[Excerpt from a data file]
##########

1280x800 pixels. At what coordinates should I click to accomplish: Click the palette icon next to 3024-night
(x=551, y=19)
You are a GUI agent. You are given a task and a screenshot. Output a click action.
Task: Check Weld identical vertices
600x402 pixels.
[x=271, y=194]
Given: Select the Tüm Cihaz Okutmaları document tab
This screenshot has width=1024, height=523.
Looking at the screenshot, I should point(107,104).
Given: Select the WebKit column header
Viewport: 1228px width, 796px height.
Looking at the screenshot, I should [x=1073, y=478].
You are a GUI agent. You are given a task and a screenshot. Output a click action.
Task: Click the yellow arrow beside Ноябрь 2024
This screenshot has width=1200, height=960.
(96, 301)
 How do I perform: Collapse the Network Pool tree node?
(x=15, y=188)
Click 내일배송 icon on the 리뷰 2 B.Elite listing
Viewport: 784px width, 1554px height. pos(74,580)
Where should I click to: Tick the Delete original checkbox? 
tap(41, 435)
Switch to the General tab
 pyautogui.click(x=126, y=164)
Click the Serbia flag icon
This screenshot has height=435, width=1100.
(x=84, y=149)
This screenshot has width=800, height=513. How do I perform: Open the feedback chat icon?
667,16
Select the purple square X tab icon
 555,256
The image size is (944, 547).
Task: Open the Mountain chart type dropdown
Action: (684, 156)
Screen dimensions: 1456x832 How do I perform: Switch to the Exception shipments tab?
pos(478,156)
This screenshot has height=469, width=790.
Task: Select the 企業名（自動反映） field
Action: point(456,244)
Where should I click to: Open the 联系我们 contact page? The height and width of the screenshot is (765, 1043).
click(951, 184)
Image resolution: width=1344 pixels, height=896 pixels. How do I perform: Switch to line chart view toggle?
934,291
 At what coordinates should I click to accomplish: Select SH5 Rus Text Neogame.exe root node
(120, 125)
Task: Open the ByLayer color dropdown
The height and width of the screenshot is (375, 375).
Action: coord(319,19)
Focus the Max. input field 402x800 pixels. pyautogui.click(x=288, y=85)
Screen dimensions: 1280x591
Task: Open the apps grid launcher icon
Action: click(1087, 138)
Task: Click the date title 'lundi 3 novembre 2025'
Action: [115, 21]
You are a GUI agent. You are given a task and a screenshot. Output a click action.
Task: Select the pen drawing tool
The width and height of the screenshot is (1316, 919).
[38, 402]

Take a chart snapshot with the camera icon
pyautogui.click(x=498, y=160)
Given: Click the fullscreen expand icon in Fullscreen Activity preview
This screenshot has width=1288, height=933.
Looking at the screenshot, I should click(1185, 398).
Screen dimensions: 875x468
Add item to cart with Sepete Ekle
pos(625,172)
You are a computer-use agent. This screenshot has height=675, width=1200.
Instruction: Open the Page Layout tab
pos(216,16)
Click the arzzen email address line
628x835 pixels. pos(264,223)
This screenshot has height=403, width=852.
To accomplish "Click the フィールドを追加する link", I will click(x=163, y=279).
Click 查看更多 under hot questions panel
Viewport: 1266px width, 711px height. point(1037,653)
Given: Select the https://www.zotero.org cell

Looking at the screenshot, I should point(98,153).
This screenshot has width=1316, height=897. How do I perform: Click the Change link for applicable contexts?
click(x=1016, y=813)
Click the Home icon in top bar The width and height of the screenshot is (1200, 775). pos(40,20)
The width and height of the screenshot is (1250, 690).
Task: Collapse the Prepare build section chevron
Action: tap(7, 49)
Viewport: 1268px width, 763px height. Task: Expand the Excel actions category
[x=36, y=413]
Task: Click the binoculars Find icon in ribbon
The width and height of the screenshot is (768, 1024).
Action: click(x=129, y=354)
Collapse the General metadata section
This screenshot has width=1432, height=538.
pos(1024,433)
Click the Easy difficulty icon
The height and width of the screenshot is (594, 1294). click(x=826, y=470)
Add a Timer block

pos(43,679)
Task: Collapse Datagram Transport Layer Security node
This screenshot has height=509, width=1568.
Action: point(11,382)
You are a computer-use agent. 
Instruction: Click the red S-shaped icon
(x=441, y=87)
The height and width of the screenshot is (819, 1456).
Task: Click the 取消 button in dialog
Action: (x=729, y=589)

##########

WORK REQUIRED =>
Output every line of the material above as a numbered list, omitting any blank lines.

WRITTEN ANSWER =>
1. 1280x800 pixels. At what coordinates should I click to accomplish: Click the palette icon next to 3024-night
2. (x=551, y=19)
3. You are a GUI agent. You are given a task and a screenshot. Output a click action.
4. Task: Check Weld identical vertices
5. 600x402 pixels.
6. [x=271, y=194]
7. Given: Select the Tüm Cihaz Okutmaları document tab
8. This screenshot has width=1024, height=523.
9. Looking at the screenshot, I should point(107,104).
10. Given: Select the WebKit column header
11. Viewport: 1228px width, 796px height.
12. Looking at the screenshot, I should [x=1073, y=478].
13. You are a GUI agent. You are given a task and a screenshot. Output a click action.
14. Task: Click the yellow arrow beside Ноябрь 2024
15. This screenshot has width=1200, height=960.
16. (96, 301)
17.  How do I perform: Collapse the Network Pool tree node?
18. (x=15, y=188)
19. Click 내일배송 icon on the 리뷰 2 B.Elite listing
20. Viewport: 784px width, 1554px height. pos(74,580)
21. Where should I click to: Tick the Delete original checkbox? 
22. tap(41, 435)
23. Switch to the General tab
24.  pyautogui.click(x=126, y=164)
25. Click the Serbia flag icon
26. This screenshot has height=435, width=1100.
27. (x=84, y=149)
28. This screenshot has width=800, height=513. How do I perform: Open the feedback chat icon?
29. 667,16
30. Select the purple square X tab icon
31.  555,256
32. The image size is (944, 547).
33. Task: Open the Mountain chart type dropdown
34. Action: (684, 156)
35. Screen dimensions: 1456x832 How do I perform: Switch to the Exception shipments tab?
36. pos(478,156)
37. This screenshot has height=469, width=790.
38. Task: Select the 企業名（自動反映） field
39. Action: point(456,244)
40. Where should I click to: Open the 联系我们 contact page? The height and width of the screenshot is (765, 1043).
41. click(951, 184)
42. Image resolution: width=1344 pixels, height=896 pixels. How do I perform: Switch to line chart view toggle?
43. 934,291
44.  At what coordinates should I click to accomplish: Select SH5 Rus Text Neogame.exe root node
45. (120, 125)
46. Task: Open the ByLayer color dropdown
47. The height and width of the screenshot is (375, 375).
48. Action: coord(319,19)
49. Focus the Max. input field 402x800 pixels. pyautogui.click(x=288, y=85)
50. Screen dimensions: 1280x591
51. Task: Open the apps grid launcher icon
52. Action: click(1087, 138)
53. Task: Click the date title 'lundi 3 novembre 2025'
54. Action: [115, 21]
55. You are a GUI agent. You are given a task and a screenshot. Output a click action.
56. Task: Select the pen drawing tool
57. The width and height of the screenshot is (1316, 919).
58. [38, 402]
59. Take a chart snapshot with the camera icon
60. pyautogui.click(x=498, y=160)
61. Given: Click the fullscreen expand icon in Fullscreen Activity preview
62. This screenshot has width=1288, height=933.
63. Looking at the screenshot, I should click(1185, 398).
64. Screen dimensions: 875x468
65. Add item to cart with Sepete Ekle
66. pos(625,172)
67. You are a computer-use agent. This screenshot has height=675, width=1200.
68. Instruction: Open the Page Layout tab
69. pos(216,16)
70. Click the arzzen email address line
71. 628x835 pixels. pos(264,223)
72. This screenshot has height=403, width=852.
73. To accomplish "Click the フィールドを追加する link", I will click(x=163, y=279).
74. Click 查看更多 under hot questions panel
75. Viewport: 1266px width, 711px height. point(1037,653)
76. Given: Select the https://www.zotero.org cell
77. Looking at the screenshot, I should point(98,153).
78. This screenshot has width=1316, height=897. How do I perform: Click the Change link for applicable contexts?
79. click(x=1016, y=813)
80. Click the Home icon in top bar The width and height of the screenshot is (1200, 775). pos(40,20)
81. The width and height of the screenshot is (1250, 690).
82. Task: Collapse the Prepare build section chevron
83. Action: tap(7, 49)
84. Viewport: 1268px width, 763px height. Task: Expand the Excel actions category
85. [x=36, y=413]
86. Task: Click the binoculars Find icon in ribbon
87. The width and height of the screenshot is (768, 1024).
88. Action: click(x=129, y=354)
89. Collapse the General metadata section
90. This screenshot has width=1432, height=538.
91. pos(1024,433)
92. Click the Easy difficulty icon
93. The height and width of the screenshot is (594, 1294). click(x=826, y=470)
94. Add a Timer block
95. pos(43,679)
96. Task: Collapse Datagram Transport Layer Security node
97. This screenshot has height=509, width=1568.
98. Action: point(11,382)
99. You are a computer-use agent. 
100. Instruction: Click the red S-shaped icon
101. (x=441, y=87)
102. The height and width of the screenshot is (819, 1456).
103. Task: Click the 取消 button in dialog
104. Action: (x=729, y=589)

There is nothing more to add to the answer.